• **COSA FARAI**
Estrai dal testo sull'alternanza scuola lavoro in Dallara il passaggio che va da "Aumentare la competitività" a "scuola lavoro quest’anno.", estremi inclusi, riportandolo parola per parola.

Aumentare la competitività del territorio in ottica di sistema, è questo l’obiettivo del Traineeship che in tre anni coinvolgerà quasi 300 studenti in progetti di alternanza scuola lavoro nella motor valley emiliana. A capo del progetto vi è Dallara, azienda costruttrice di automobili da competizione fondata nel 1972 a Varano de’ Melegari, Parma. Il progetto, uno dei 16 progetti Campioni dell’Alternanza, è promosso da Miur, Indire e Federmeccanica, ha già coinvolto 114 studenti nell’anno scolastico 2016/2017, e altri 114 faranno la loro esperienza di alternanza scuola lavoro quest’anno.
“I ragazzi non vengono in azienda per guardare – spiega il direttore HR -: operano, fanno esperienza, è un learning by doing. Chiaramente il livello di operatività sulle macchine è limitato, perché ragazzi di 16/17 anni non hanno la sufficiente autonomia per lavorare su macchine utensili a controllo numerico complesse. Non si può pensare che i ragazzi in alternanza possano essere produttivi come operai, non è realistico nemmeno pensarlo a meno che non si vogliano fare strumentalizzazioni. Basti pensare che su macchine del genere anche un neoassunto impiega mesi per essere produttivo”.

• **ESTRATTO DATI**

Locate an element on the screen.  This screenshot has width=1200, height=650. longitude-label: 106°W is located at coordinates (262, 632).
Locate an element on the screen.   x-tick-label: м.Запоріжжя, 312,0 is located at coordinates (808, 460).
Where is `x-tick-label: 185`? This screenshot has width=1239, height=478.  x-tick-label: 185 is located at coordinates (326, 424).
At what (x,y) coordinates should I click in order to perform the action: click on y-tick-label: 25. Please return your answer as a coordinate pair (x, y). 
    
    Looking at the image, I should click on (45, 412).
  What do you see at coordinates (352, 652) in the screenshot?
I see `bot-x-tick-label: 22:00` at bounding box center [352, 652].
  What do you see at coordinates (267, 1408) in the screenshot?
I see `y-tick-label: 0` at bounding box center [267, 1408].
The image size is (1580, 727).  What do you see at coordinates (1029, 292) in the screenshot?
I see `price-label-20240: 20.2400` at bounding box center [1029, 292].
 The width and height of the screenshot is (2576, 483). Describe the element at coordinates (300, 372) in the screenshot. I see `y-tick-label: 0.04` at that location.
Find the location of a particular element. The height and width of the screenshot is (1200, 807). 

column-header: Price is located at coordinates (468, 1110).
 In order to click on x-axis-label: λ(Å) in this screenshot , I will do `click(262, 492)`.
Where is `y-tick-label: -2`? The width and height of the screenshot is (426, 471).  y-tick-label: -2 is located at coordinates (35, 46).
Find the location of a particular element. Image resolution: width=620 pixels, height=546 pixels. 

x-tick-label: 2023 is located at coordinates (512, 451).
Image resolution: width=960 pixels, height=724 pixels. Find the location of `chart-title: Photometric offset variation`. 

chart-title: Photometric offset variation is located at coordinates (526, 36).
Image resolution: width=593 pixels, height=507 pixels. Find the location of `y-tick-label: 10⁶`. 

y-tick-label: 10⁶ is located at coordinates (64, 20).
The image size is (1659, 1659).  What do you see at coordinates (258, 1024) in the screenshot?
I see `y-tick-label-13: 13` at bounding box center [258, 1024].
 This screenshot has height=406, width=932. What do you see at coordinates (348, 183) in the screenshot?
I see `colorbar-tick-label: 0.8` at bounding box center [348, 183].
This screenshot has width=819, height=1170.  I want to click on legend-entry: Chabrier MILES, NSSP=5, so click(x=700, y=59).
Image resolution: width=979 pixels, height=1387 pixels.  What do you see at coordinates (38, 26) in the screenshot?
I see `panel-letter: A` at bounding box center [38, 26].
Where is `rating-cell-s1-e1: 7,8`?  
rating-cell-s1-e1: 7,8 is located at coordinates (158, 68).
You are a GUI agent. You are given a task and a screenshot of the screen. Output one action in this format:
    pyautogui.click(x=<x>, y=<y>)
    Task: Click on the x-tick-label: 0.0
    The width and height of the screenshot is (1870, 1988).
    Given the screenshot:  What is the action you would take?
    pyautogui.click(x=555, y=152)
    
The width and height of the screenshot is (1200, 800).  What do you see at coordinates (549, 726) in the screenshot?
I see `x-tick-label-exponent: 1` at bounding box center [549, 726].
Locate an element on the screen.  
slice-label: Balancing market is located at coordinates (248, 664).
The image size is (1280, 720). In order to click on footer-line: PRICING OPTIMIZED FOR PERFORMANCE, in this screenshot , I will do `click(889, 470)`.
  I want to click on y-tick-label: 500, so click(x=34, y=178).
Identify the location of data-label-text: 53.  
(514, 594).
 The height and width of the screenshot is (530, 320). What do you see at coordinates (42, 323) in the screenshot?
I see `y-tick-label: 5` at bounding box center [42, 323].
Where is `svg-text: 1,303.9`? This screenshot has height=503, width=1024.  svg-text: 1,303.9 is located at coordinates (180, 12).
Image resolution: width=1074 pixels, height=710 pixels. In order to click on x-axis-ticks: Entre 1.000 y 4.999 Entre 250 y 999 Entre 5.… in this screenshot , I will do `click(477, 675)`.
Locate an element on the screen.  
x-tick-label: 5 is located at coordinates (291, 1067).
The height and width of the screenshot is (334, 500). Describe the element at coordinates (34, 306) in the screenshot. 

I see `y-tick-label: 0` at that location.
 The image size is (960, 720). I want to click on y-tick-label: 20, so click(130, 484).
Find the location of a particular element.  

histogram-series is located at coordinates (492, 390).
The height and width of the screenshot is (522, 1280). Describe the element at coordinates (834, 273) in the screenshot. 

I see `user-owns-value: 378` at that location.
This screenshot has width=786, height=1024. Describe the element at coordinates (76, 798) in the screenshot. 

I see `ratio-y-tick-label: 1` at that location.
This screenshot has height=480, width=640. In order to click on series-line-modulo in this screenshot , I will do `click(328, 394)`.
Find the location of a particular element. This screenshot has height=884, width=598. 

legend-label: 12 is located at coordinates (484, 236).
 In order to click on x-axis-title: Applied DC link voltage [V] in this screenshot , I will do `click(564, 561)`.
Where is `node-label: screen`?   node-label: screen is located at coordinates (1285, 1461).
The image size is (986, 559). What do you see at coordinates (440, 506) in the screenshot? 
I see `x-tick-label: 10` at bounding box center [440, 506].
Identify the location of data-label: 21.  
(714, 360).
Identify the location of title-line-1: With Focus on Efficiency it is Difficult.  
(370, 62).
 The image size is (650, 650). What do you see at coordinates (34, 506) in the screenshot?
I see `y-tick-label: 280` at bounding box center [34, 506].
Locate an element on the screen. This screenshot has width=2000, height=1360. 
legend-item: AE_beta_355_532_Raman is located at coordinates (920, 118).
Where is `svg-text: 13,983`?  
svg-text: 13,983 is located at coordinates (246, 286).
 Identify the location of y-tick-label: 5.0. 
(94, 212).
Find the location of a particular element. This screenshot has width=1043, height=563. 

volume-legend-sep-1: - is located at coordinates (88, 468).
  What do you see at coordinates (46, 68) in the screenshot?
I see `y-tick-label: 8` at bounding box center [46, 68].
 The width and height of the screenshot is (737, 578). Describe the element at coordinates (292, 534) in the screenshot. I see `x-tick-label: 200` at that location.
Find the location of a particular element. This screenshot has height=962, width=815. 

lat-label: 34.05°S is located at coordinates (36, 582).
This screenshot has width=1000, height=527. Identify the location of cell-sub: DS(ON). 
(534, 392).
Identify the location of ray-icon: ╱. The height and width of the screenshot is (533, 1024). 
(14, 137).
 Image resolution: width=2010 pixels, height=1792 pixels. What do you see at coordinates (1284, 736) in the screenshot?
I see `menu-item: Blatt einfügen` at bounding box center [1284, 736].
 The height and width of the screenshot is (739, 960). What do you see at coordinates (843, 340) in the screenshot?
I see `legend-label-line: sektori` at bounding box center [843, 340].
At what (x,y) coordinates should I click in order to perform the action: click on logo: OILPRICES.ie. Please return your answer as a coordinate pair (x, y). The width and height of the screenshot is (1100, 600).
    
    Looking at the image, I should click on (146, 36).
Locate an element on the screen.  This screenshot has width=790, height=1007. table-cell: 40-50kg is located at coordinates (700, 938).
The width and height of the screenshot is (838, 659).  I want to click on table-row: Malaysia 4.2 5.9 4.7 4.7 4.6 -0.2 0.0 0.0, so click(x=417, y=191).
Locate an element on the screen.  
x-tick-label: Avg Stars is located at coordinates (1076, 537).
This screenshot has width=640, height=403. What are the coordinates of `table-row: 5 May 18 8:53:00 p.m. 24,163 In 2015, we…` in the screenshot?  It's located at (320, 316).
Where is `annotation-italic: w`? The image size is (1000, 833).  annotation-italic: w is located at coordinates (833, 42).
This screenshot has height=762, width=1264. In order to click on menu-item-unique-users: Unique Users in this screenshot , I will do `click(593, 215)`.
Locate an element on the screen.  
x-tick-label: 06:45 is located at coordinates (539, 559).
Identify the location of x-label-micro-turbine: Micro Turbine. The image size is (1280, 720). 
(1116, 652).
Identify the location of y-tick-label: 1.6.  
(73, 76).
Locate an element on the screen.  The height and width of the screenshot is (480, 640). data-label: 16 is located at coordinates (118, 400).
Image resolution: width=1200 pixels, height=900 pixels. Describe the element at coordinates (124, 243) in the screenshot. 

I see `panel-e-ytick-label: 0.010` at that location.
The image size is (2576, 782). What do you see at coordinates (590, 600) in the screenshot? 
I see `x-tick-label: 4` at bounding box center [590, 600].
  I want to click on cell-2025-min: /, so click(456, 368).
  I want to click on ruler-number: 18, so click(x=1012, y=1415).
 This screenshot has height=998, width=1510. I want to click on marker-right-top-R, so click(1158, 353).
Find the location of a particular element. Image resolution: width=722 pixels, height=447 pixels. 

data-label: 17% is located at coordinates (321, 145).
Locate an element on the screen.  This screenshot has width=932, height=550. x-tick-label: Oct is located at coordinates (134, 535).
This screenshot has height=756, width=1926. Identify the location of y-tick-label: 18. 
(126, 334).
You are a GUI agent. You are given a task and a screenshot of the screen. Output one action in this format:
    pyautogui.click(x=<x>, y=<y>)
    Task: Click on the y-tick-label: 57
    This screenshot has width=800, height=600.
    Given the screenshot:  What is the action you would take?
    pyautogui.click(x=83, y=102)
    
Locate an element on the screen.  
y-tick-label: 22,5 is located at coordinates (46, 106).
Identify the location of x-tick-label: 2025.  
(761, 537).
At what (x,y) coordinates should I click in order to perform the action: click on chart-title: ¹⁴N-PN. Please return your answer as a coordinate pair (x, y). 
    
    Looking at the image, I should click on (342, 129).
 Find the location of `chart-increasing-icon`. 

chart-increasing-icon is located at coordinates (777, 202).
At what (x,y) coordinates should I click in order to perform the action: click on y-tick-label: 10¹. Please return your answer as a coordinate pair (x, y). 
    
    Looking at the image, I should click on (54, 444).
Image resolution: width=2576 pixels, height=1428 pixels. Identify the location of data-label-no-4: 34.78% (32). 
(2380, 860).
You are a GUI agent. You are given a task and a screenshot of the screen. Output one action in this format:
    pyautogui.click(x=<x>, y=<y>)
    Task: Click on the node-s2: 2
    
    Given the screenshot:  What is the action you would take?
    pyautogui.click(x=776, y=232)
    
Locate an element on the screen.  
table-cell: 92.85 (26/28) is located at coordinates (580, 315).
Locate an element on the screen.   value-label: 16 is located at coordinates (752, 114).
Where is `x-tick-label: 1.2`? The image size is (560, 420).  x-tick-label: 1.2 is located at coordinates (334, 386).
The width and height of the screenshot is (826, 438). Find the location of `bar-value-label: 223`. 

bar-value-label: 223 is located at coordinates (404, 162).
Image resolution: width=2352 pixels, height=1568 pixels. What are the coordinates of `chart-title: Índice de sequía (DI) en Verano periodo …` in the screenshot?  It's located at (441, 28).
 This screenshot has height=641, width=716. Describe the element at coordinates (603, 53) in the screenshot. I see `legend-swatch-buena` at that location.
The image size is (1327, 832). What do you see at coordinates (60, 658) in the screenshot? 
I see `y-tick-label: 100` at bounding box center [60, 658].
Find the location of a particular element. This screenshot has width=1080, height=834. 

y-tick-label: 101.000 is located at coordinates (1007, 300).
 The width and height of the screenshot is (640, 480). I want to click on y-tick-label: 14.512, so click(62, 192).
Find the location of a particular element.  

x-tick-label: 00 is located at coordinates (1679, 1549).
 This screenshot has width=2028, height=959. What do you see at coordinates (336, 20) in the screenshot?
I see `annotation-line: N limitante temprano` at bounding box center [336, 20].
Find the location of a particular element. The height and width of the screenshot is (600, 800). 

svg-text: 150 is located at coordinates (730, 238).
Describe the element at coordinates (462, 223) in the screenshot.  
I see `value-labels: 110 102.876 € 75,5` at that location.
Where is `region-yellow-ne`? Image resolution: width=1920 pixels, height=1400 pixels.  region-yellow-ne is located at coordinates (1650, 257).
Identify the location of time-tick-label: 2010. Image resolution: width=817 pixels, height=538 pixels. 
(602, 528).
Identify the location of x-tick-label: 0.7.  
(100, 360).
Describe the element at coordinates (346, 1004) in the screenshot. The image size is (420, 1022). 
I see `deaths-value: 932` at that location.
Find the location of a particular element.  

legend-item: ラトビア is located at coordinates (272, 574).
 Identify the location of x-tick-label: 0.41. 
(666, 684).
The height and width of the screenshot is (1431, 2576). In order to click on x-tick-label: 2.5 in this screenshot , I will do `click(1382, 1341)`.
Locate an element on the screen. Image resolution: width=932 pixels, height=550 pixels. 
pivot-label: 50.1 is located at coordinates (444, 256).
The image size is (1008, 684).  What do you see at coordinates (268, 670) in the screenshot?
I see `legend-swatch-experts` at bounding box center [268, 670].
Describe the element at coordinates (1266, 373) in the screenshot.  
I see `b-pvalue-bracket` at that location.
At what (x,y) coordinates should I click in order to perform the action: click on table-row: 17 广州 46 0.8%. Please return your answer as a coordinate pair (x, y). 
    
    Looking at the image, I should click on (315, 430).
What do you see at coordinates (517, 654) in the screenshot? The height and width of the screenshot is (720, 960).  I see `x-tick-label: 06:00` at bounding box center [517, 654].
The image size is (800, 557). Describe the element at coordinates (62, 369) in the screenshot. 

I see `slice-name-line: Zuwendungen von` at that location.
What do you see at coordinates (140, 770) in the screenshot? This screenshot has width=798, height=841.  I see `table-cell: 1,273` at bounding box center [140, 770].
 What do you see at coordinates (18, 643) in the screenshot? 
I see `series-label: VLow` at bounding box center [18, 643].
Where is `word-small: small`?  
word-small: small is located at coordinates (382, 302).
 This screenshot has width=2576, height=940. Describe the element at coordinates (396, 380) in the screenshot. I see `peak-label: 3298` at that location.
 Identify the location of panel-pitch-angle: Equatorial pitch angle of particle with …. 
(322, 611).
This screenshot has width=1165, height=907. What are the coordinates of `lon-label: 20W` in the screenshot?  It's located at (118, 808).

• **SOLUZIONE SCRITTA**
Aumentare la competitività del territorio in ottica di sistema, è questo l’obiettivo del Traineeship che in tre anni coinvolgerà quasi 300 studenti in progetti di alternanza scuola lavoro nella motor valley emiliana. A capo del progetto vi è Dallara, azienda costruttrice di automobili da competizione fondata nel 1972 a Varano de’ Melegari, Parma. Il progetto, uno dei 16 progetti Campioni dell’Alternanza, è promosso da Miur, Indire e Federmeccanica, ha già coinvolto 114 studenti nell’anno scolastico 2016/2017, e altri 114 faranno la loro esperienza di alternanza scuola lavoro quest’anno.